§ **TASK GOAL**
Set out the lines below as a numbered list, leaving out any blank ones.

§ **RECORDS PROVIDED**

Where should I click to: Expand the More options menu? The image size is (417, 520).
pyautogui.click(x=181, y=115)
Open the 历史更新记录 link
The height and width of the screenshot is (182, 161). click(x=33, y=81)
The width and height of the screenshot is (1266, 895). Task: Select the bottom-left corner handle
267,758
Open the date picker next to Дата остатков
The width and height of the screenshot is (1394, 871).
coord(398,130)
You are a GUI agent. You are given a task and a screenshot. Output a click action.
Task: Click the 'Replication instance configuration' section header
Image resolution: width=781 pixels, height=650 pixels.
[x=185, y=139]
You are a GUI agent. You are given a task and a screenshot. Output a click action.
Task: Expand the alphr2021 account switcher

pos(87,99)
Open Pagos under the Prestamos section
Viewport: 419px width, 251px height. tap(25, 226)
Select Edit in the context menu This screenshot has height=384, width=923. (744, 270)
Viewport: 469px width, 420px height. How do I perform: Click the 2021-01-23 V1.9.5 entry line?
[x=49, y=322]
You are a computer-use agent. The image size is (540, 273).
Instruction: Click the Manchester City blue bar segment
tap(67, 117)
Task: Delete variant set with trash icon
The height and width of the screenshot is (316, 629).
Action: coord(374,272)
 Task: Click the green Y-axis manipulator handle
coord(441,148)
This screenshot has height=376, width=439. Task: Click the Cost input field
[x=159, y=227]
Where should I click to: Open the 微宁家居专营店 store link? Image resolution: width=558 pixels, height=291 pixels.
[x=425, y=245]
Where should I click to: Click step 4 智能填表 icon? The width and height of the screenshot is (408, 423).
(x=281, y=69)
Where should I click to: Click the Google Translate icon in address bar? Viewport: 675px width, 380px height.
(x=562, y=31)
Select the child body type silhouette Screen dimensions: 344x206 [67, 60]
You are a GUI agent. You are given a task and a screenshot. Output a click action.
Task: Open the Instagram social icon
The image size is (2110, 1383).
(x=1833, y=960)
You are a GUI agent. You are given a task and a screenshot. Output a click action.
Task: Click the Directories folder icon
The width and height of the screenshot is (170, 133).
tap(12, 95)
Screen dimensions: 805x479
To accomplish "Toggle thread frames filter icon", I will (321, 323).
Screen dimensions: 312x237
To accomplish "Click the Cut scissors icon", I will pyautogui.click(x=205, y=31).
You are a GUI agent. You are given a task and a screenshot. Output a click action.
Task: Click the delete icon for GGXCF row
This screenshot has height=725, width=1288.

§ **RESULT OF THIS TASK**
1. Where should I click to: Expand the More options menu? The image size is (417, 520).
2. pyautogui.click(x=181, y=115)
3. Open the 历史更新记录 link
4. The height and width of the screenshot is (182, 161). click(x=33, y=81)
5. The width and height of the screenshot is (1266, 895). Task: Select the bottom-left corner handle
6. 267,758
7. Open the date picker next to Дата остатков
8. The width and height of the screenshot is (1394, 871).
9. coord(398,130)
10. You are a GUI agent. You are given a task and a screenshot. Output a click action.
11. Task: Click the 'Replication instance configuration' section header
12. Image resolution: width=781 pixels, height=650 pixels.
13. [x=185, y=139]
14. You are a GUI agent. You are given a task and a screenshot. Output a click action.
15. Task: Expand the alphr2021 account switcher
16. pos(87,99)
17. Open Pagos under the Prestamos section
18. Viewport: 419px width, 251px height. tap(25, 226)
19. Select Edit in the context menu This screenshot has height=384, width=923. (744, 270)
20. Viewport: 469px width, 420px height. How do I perform: Click the 2021-01-23 V1.9.5 entry line?
21. [x=49, y=322]
22. You are a computer-use agent. The image size is (540, 273).
23. Instruction: Click the Manchester City blue bar segment
24. tap(67, 117)
25. Task: Delete variant set with trash icon
26. The height and width of the screenshot is (316, 629).
27. Action: coord(374,272)
28.  Task: Click the green Y-axis manipulator handle
29. coord(441,148)
30. This screenshot has height=376, width=439. Task: Click the Cost input field
31. [x=159, y=227]
32. Where should I click to: Open the 微宁家居专营店 store link? Image resolution: width=558 pixels, height=291 pixels.
33. [x=425, y=245]
34. Where should I click to: Click step 4 智能填表 icon? The width and height of the screenshot is (408, 423).
35. (x=281, y=69)
36. Where should I click to: Click the Google Translate icon in address bar? Viewport: 675px width, 380px height.
37. (x=562, y=31)
38. Select the child body type silhouette Screen dimensions: 344x206 [67, 60]
39. You are a GUI agent. You are given a task and a screenshot. Output a click action.
40. Task: Open the Instagram social icon
41. The image size is (2110, 1383).
42. (x=1833, y=960)
43. You are a GUI agent. You are given a task and a screenshot. Output a click action.
44. Task: Click the Directories folder icon
45. The width and height of the screenshot is (170, 133).
46. tap(12, 95)
47. Screen dimensions: 805x479
48. To accomplish "Toggle thread frames filter icon", I will (321, 323).
49. Screen dimensions: 312x237
50. To accomplish "Click the Cut scissors icon", I will pyautogui.click(x=205, y=31).
51. You are a GUI agent. You are given a task and a screenshot. Output a click action.
52. Task: Click the delete icon for GGXCF row
53. This screenshot has height=725, width=1288.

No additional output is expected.